[DATA FOR THIS EXERCISE]
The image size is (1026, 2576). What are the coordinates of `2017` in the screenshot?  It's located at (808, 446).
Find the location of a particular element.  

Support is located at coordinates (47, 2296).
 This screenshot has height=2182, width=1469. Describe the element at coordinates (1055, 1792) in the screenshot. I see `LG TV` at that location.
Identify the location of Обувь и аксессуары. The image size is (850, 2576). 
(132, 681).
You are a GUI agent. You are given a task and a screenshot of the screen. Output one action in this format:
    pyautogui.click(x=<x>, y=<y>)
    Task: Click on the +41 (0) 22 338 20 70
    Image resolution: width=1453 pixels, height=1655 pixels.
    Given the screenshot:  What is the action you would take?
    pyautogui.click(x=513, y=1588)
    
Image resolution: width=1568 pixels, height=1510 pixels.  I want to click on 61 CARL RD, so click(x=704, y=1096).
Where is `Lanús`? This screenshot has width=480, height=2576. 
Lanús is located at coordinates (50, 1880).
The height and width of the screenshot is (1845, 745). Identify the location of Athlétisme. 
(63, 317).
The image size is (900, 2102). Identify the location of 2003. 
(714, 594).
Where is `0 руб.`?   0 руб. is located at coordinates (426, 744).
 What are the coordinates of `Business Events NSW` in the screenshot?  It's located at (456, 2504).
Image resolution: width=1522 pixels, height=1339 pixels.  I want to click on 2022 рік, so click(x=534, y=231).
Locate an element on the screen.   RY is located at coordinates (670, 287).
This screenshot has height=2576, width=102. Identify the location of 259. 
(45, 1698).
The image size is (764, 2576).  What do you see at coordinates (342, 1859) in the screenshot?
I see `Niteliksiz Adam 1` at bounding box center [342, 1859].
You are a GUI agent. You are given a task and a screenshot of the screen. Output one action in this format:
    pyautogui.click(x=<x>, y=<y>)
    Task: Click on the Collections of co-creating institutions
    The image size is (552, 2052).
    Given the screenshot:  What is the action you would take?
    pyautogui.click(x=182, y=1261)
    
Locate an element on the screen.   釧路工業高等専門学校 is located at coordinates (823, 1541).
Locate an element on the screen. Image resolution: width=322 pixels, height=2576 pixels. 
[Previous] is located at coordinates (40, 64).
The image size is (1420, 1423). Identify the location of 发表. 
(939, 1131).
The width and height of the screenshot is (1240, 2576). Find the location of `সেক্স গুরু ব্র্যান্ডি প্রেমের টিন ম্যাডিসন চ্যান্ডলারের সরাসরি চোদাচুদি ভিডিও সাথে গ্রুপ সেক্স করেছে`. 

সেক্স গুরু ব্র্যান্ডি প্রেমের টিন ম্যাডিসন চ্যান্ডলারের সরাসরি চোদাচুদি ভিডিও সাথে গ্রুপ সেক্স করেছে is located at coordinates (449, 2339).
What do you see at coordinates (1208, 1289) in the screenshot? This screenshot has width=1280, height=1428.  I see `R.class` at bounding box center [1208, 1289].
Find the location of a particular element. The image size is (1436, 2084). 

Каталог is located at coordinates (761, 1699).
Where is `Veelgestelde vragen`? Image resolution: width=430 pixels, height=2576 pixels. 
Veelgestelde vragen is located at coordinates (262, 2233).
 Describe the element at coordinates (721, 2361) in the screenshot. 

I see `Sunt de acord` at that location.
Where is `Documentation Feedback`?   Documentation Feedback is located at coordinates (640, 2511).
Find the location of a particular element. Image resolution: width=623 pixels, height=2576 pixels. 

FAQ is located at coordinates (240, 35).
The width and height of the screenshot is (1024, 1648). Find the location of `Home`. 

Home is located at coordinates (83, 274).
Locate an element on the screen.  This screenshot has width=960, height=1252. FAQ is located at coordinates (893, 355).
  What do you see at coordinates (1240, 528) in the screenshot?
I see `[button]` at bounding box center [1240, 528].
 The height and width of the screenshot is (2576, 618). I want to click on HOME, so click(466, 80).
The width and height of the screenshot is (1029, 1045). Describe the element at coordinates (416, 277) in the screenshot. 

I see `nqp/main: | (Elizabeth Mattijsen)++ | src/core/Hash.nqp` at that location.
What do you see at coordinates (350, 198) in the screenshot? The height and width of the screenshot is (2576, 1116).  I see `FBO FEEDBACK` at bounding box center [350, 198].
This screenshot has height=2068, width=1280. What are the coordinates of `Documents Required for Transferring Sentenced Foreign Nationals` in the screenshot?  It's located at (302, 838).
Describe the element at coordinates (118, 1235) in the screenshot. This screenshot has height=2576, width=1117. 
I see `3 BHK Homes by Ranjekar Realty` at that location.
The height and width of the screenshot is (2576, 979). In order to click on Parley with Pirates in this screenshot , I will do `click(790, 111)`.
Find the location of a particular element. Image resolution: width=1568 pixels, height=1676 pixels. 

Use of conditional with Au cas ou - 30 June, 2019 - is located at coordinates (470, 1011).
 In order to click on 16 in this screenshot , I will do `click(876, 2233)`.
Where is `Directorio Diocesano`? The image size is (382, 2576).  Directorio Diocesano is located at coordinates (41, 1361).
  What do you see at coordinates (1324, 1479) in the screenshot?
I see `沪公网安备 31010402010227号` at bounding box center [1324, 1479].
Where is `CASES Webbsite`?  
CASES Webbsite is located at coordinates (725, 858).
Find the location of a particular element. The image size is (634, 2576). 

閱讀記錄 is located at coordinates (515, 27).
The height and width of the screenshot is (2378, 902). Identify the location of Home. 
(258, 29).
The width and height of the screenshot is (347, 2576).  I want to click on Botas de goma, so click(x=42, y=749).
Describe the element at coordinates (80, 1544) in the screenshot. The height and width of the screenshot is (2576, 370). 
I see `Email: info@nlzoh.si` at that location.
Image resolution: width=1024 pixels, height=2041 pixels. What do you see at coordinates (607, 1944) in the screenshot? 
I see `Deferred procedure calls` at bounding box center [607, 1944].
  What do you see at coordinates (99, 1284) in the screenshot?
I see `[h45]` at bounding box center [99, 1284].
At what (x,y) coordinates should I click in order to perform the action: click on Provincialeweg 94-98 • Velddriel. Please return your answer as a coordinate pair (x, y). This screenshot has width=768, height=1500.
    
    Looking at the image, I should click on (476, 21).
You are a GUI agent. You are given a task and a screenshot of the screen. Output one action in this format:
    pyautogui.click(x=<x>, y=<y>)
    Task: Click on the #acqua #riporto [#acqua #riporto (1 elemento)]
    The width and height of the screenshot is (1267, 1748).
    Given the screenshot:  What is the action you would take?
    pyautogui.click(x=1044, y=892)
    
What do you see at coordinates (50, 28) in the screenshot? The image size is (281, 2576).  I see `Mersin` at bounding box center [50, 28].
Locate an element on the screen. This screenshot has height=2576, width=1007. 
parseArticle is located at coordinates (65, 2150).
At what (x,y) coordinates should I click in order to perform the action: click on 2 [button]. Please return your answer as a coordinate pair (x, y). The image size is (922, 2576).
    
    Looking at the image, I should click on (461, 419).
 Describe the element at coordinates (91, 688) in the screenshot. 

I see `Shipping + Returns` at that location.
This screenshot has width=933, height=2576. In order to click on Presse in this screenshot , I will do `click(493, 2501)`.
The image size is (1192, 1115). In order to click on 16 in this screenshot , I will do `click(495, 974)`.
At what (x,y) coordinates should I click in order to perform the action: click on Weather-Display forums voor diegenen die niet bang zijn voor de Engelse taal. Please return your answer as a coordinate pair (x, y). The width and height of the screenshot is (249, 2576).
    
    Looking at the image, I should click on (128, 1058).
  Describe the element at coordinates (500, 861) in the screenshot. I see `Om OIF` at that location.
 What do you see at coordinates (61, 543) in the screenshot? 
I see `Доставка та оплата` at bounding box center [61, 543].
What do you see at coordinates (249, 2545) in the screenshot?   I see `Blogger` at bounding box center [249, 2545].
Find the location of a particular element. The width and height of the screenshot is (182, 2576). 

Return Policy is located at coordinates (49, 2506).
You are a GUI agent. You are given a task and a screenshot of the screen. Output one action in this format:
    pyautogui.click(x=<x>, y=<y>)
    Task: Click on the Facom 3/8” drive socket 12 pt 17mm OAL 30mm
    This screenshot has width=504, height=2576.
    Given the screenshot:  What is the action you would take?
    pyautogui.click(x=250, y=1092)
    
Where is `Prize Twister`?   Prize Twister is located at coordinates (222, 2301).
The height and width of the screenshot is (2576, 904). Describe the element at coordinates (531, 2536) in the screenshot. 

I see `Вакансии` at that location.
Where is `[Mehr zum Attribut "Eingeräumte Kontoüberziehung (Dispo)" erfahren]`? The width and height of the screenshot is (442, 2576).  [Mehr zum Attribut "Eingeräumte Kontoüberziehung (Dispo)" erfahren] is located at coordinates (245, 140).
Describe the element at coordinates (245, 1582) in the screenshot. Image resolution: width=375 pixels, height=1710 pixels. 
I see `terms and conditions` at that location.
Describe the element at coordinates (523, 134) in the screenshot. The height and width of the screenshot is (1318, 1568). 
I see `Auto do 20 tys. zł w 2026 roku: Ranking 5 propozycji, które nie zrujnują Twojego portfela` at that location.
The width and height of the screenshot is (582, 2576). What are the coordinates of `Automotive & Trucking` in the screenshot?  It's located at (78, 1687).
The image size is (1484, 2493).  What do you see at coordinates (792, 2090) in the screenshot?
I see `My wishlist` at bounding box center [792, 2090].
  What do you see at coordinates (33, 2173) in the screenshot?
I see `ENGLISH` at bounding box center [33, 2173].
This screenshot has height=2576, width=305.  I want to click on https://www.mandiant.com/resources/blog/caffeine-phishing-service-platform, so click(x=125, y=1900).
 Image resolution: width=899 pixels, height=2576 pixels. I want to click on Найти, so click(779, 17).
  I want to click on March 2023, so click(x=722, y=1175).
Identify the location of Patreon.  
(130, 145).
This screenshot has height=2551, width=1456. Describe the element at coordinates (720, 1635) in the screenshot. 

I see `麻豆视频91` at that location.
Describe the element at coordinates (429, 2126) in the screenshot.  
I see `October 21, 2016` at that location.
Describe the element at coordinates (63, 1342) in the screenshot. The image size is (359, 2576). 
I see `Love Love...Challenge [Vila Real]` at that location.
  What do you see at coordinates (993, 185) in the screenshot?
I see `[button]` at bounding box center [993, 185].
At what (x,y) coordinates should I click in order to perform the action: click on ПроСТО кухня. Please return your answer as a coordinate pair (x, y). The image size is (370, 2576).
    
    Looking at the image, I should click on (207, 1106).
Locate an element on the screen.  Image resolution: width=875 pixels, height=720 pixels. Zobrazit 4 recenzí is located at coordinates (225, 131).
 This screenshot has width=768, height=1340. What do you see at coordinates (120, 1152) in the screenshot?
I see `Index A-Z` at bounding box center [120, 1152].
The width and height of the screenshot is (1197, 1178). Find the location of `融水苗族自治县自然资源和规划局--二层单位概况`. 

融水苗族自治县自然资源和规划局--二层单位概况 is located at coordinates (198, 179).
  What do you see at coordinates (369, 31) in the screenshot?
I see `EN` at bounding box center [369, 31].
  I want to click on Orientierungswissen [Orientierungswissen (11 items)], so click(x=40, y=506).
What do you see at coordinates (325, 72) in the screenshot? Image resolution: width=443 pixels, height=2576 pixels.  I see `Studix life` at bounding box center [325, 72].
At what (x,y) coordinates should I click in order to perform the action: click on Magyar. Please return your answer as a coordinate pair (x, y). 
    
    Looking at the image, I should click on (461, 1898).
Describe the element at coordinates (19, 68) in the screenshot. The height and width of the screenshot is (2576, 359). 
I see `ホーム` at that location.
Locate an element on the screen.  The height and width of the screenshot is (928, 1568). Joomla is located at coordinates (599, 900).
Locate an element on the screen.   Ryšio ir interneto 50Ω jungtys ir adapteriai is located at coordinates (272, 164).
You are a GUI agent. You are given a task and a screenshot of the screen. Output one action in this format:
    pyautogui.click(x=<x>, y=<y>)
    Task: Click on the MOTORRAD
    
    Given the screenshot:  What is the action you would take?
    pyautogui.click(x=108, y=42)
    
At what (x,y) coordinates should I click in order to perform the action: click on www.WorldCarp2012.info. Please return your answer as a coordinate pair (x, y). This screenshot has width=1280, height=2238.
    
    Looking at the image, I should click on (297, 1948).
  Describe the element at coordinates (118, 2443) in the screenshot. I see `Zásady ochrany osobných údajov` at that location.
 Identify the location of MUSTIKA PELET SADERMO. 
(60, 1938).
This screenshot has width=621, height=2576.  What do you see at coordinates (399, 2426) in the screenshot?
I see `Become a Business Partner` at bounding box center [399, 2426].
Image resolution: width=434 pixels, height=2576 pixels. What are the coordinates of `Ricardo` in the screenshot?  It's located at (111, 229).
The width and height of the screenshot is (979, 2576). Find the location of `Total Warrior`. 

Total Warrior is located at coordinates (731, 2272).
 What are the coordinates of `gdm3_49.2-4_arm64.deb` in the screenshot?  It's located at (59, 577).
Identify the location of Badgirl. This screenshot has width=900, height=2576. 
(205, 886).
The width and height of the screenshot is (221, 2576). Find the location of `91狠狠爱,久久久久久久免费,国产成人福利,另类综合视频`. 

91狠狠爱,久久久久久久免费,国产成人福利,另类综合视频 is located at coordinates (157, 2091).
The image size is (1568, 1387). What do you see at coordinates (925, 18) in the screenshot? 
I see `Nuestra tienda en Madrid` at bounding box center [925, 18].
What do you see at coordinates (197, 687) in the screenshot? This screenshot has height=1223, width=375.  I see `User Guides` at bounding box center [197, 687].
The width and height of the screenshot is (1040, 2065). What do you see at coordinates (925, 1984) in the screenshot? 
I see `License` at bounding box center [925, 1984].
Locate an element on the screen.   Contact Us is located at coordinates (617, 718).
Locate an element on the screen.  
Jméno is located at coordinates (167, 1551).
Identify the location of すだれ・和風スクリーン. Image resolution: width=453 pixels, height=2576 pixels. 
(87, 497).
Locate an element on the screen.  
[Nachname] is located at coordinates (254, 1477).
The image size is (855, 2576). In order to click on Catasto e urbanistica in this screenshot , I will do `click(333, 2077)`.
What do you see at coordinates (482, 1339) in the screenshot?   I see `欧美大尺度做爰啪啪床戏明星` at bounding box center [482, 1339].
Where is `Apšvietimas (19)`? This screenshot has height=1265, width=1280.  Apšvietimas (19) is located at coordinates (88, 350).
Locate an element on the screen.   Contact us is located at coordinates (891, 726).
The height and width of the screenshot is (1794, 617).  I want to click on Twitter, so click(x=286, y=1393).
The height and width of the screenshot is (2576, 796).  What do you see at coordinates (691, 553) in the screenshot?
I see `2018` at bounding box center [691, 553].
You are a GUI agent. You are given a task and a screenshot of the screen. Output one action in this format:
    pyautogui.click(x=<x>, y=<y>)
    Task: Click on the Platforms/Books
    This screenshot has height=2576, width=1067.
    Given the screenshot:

[STATED GOAL]
Please copy out the entries, character for character, from the line containing "The width and height of the screenshot is (1040, 2065)." through the line containing "What do you see at coordinates (482, 1339)", including both of those lines.

[THE RESULT]
The width and height of the screenshot is (1040, 2065). What do you see at coordinates (925, 1984) in the screenshot? 
I see `License` at bounding box center [925, 1984].
Locate an element on the screen.   Contact Us is located at coordinates (617, 718).
Locate an element on the screen.  
Jméno is located at coordinates (167, 1551).
Identify the location of すだれ・和風スクリーン. Image resolution: width=453 pixels, height=2576 pixels. 
(87, 497).
Locate an element on the screen.  
[Nachname] is located at coordinates (254, 1477).
The image size is (855, 2576). In order to click on Catasto e urbanistica in this screenshot , I will do `click(333, 2077)`.
What do you see at coordinates (482, 1339) in the screenshot?   I see `欧美大尺度做爰啪啪床戏明星` at bounding box center [482, 1339].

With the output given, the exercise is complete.